War. A word to be despised. My Master is certain that the war will end soon, but I remain skeptical. This war has cost many lives, even among the Jedi. My Master was almost a casualty of this war himself. His wife Siri also narrowly escaped death. Many of us has stared death in the face, even the younglings have been affected, no matter how we tried to shield them from the terrors of this war.
I like excitement, I like adventure, but this is too much, the costs are too high. My Master, he knows war, but just like all of us, it affects him too.
Padme is like an anchor for me. Just knowing that she is waiting for me gives me the strength to keep going everyday. My Master may never voice it, but I can tell that Siri and their little boy help him get through these trying times.
My Master now sits on the Council. I hear that they call him 'the negotiator' a lot. Hmm, it has a ring to it. I decided to ask him a few days ago if there was a reason or the name change from 'Sith Killer' to 'the negotiator'. He said that he has to negotiate a lot more with the Council then he ever had to on our past missions.

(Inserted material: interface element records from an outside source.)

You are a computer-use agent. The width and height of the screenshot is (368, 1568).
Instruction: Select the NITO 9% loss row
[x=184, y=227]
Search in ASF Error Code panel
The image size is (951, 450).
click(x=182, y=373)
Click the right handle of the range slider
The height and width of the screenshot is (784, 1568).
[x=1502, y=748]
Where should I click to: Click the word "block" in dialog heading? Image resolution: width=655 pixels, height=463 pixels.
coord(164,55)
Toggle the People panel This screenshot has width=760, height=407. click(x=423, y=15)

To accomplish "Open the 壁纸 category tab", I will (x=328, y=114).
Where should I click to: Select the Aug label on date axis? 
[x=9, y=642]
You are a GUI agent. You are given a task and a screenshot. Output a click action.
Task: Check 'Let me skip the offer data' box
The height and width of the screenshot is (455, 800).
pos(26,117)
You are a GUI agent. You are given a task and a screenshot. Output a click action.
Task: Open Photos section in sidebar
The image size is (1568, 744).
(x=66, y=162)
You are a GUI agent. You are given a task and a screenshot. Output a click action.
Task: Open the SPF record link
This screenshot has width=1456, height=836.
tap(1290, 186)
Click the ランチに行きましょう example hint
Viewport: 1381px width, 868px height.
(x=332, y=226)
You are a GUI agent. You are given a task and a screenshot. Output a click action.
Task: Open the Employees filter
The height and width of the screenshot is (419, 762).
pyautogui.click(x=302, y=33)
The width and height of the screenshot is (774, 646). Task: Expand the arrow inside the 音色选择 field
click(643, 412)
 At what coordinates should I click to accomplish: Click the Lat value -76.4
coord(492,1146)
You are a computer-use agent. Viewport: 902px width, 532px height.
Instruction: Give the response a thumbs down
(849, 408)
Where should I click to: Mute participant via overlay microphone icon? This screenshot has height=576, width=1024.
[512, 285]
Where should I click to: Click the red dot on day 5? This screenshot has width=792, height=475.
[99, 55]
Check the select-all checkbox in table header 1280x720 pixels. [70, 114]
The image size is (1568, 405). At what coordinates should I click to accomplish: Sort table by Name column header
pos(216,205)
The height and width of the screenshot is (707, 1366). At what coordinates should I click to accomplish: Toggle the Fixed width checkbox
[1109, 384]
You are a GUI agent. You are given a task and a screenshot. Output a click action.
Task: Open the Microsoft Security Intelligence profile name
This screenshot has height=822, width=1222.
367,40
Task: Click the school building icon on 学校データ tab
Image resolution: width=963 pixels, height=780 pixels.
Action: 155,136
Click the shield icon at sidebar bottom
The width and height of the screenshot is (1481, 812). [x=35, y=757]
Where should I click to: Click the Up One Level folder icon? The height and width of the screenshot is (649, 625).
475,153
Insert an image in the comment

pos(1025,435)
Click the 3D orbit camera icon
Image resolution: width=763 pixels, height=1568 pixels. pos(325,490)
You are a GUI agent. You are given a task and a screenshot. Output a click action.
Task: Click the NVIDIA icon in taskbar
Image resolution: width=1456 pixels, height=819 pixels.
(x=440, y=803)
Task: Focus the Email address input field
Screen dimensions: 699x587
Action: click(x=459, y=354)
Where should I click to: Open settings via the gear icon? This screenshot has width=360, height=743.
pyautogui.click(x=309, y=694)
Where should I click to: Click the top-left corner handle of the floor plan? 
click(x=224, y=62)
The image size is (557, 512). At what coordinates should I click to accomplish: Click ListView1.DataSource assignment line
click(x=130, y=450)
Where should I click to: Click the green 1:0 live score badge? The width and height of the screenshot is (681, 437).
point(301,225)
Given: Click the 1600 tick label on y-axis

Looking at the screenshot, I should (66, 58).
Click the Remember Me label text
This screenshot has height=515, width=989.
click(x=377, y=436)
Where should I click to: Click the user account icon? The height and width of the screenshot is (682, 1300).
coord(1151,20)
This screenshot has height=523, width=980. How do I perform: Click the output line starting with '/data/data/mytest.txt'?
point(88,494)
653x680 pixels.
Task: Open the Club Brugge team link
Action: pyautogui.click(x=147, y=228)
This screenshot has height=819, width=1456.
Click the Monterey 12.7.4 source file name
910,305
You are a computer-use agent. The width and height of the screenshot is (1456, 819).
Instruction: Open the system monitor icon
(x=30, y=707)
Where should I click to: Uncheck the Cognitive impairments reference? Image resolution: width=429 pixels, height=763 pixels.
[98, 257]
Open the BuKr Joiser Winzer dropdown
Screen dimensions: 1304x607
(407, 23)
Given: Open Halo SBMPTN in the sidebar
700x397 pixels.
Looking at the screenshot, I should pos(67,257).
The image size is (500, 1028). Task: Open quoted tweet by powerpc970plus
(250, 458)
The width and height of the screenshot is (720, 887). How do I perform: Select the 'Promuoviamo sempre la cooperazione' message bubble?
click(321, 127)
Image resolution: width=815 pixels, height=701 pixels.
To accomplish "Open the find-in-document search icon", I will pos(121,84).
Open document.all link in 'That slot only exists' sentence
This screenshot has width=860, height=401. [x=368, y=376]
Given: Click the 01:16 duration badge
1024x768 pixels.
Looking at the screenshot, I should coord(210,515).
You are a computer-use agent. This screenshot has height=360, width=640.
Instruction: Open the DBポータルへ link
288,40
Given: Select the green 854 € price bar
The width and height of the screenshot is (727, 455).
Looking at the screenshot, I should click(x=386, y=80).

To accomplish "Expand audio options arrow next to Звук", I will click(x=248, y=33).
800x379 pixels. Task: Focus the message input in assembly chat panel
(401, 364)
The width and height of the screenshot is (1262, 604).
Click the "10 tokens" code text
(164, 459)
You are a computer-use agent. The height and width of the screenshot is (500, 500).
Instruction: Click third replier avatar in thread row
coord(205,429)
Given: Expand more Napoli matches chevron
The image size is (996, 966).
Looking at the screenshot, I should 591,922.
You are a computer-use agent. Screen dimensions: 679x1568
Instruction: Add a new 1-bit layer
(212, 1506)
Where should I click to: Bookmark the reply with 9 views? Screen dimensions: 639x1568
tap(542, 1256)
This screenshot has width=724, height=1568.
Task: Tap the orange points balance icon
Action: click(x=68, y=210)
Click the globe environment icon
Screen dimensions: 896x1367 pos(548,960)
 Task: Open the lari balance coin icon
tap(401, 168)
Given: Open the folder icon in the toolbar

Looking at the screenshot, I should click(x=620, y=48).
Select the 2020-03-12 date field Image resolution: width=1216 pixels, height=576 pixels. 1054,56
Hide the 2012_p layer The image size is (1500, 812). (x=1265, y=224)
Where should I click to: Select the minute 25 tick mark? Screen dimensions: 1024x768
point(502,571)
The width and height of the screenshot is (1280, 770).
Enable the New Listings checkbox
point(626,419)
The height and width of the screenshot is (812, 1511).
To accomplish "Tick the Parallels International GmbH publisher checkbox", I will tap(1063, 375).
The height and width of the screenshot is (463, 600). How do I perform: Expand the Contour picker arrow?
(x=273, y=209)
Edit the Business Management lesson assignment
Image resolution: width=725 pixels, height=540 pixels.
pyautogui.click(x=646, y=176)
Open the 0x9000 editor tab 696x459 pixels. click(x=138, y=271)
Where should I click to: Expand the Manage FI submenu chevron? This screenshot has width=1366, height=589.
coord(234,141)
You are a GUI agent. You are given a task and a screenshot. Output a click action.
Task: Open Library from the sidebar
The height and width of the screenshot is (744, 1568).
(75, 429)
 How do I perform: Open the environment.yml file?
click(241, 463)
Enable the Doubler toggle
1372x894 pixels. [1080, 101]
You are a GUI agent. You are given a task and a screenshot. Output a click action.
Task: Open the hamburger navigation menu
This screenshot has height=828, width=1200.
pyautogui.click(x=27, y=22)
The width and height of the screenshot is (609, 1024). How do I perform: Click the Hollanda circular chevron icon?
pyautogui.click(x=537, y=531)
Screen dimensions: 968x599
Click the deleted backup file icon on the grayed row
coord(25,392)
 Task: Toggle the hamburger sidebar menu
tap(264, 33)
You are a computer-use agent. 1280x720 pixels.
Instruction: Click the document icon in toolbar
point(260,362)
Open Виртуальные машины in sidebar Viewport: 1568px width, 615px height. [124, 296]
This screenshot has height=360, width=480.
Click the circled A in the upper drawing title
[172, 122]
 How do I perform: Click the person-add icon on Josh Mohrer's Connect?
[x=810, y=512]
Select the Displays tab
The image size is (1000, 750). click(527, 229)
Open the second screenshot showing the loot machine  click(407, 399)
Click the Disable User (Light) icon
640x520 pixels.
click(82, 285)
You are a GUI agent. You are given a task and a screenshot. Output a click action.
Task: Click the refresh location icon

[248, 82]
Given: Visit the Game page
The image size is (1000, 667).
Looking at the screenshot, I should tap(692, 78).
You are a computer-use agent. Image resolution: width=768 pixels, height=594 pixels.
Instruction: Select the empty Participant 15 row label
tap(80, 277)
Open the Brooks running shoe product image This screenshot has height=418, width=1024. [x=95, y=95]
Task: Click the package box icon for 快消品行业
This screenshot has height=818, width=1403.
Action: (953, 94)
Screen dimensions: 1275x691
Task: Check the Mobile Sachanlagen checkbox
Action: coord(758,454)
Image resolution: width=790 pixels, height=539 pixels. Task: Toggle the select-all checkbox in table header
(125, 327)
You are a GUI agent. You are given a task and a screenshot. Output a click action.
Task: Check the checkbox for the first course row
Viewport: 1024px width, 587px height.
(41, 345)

Siri mentioned to me today that my Master, actually I should say my former Master, but in some ways he still is my Master even though I am a Knight now. Anyway, Siri said that my Master is now a lot like he was before Melida/Daan. In other words, he is not so focused on the code anymore. Is that a good thing or a bad thing? She seemed kind of concerned. I don't understand why. Should I be worried?
I would like to be granted the title of Master, maybe even be on the Council. I feel that I can do a lot of good there. When I told my Master this he just laughed and said that I would quickly get bored and that if I want to be a Master then taking on an apprentice is a quick way to do it.
For some reason I had a feeling he was hinting toward something. Maybe he wants me to train his son. He's not even two yet and my Master is already planning his future, poor little guy. Besides, even if I were going to, I would have to wait seven years before he is eligible to be chosen. That is not going to get me to be a Master very quickly.
Count Dooku still remains elusive. I hope I get to duel him again. I want to show him what I have learned. I also want to fight him correctly with no use of the darkside. It will be a challenge, but at the same time it will be a good test for me. My Master helped me learn to trust the Force more and to also be able to release negative emotions into the Force more efficiently.
Master Windu dislikes me. No matter what I do, nothing pleases him. I feel as though it is easier to get Yoda's approval then Mace's. I've been told by my Master that Master Windu that I am not the only one Windu dislikes. That makes me feel better…not.
Lately I've been trying to stay away from the Chancellor. One, because he seems to know more then he ought to know. Okay, that sounds lame, maybe it's just over protectiveness of Padme. Second, it eases my Master's mind and the Council's. Another lame excuse when I think about it. Third, I'm not a child anymore who needs someone to whine to. Another bad one. I mean, I don't really whine, it's more like pouring out what's on my mind and also I go to either Padme or my Master now when I need a listening ear. Last, a feeling. Now that one really stinks. Sure get uncomfortable from the Chancellor's praises from time to time and other things he says to boost my ego, but ever since that day on Geonosis…it just feels all wrong somehow.
I 'accidentally' overheard a conversation between my Master and Master Yoda late this afternoon. The name Xanatos was mentioned, a name that I have heard in years. They were talking about Xanatos' views on the Jedi and then they were talking about Dooku's views on the Jedi. It was an interesting conversation, but it was disturbing because they mentioned the prophecy about the chosen one, me. I had to leave right then because a padawan wanted me to help him with a Kata. Why look for me? There are many other Jedi in the Temple who could have helped him.
The conversation is nagging on my mind. Padme, I don't think will be able to give insight on this. I can't tell Siri or she'll question my Master and he will find out that I overheard. Maybe I could, just this once, see if the Chancellor can help me with this dilemma. I mean what could happen? It's just a nagging feeling I have.